SHORT EXERCISE: Please rewrite the job posting from "Own the hardware" to "the production fleet.", changing every "fleet" to "cluster".

EXTRACTED TEXT start

Own the hardware and devops side of our inference stack. You'll set infrastructure strategy, run GPU / ASIC load balancing and model placement, and keep end-to-end latency as low as physics allows.
Responsibilities
Lead infrastructure strategy for our inference fleet, from rack layout and power to the load balancer that fronts it.
Own GPU / ASIC load balancing and model placement across racks, driven by live utilization and tail latency.
Drive end-to-end inference latency down across the full client-to-token path.
Own the physical layer: rack density, power, cooling, cabling, and top-of-rack fabric.
Lead devops and SRE: observability, deployment, oncall, and incident response for the production fleet.
Partner with ASIC vendors and firmware teams on bringup, drivers, and hardware qualification.
Hire and grow the infrastructure team.

EXTRACTED TEXT end
MATERIAL SUPPLIED start

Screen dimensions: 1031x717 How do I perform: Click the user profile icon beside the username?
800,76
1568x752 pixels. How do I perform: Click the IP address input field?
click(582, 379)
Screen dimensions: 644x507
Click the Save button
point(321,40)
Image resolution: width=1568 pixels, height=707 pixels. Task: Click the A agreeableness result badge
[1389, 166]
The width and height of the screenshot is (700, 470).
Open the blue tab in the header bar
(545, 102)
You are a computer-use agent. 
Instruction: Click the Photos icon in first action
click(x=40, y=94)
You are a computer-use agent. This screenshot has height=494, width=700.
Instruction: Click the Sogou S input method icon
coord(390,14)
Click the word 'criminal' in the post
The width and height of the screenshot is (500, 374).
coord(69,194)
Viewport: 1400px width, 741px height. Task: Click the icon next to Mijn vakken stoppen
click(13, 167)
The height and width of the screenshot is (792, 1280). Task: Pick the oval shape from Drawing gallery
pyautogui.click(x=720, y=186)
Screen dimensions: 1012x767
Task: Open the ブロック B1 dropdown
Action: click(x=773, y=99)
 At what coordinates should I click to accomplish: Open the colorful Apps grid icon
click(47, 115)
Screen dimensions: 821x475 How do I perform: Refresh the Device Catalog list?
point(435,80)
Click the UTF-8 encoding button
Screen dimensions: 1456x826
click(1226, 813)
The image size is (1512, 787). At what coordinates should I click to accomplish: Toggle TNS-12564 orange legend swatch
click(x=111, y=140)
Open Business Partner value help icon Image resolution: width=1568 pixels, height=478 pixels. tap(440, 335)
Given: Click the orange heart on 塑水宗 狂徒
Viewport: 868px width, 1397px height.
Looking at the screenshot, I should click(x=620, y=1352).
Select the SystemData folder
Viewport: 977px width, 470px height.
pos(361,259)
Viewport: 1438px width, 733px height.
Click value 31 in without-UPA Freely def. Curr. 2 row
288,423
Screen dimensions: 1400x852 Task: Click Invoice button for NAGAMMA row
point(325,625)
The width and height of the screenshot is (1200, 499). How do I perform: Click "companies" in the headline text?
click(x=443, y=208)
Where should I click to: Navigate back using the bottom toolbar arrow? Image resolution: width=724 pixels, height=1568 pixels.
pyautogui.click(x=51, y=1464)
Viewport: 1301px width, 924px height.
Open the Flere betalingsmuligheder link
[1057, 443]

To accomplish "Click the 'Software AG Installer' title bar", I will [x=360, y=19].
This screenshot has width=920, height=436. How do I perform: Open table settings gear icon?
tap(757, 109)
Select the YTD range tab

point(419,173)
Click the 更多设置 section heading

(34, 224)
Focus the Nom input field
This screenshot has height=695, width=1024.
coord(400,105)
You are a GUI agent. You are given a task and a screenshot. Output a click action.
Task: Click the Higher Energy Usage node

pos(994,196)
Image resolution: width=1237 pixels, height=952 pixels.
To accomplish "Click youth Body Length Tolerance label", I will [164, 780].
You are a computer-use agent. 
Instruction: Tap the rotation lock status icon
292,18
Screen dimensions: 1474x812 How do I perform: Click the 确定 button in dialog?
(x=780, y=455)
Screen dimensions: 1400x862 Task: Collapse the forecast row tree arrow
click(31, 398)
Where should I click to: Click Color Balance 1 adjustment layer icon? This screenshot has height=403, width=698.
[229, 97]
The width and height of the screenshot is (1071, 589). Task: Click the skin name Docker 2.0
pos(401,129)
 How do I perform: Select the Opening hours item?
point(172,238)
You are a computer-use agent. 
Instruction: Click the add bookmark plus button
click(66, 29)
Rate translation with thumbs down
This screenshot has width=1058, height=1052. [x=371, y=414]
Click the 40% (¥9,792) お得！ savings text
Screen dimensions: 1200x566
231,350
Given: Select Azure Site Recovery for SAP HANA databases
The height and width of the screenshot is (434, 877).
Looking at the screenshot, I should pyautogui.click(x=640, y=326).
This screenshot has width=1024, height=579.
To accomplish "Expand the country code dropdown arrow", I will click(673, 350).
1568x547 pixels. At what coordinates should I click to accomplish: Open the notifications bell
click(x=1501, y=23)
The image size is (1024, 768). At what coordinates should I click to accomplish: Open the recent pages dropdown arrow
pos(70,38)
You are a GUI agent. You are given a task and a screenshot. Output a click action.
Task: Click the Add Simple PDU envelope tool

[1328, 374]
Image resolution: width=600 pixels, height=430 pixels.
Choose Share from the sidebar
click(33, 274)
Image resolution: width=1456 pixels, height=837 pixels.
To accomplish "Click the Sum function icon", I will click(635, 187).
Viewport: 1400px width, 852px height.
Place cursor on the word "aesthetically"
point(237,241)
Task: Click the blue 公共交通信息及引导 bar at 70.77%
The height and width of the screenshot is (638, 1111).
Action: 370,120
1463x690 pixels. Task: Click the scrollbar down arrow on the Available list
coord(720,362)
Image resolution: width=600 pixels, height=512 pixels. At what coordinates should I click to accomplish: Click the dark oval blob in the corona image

MATERIAL SUPPLIED end

TASK SOLUTION:
Own the hardware and devops side of our inference stack. You'll set infrastructure strategy, run GPU / ASIC load balancing and model placement, and keep end-to-end latency as low as physics allows.
Responsibilities
Lead infrastructure strategy for our inference cluster, from rack layout and power to the load balancer that fronts it.
Own GPU / ASIC load balancing and model placement across racks, driven by live utilization and tail latency.
Drive end-to-end inference latency down across the full client-to-token path.
Own the physical layer: rack density, power, cooling, cabling, and top-of-rack fabric.
Lead devops and SRE: observability, deployment, oncall, and incident response for the production cluster.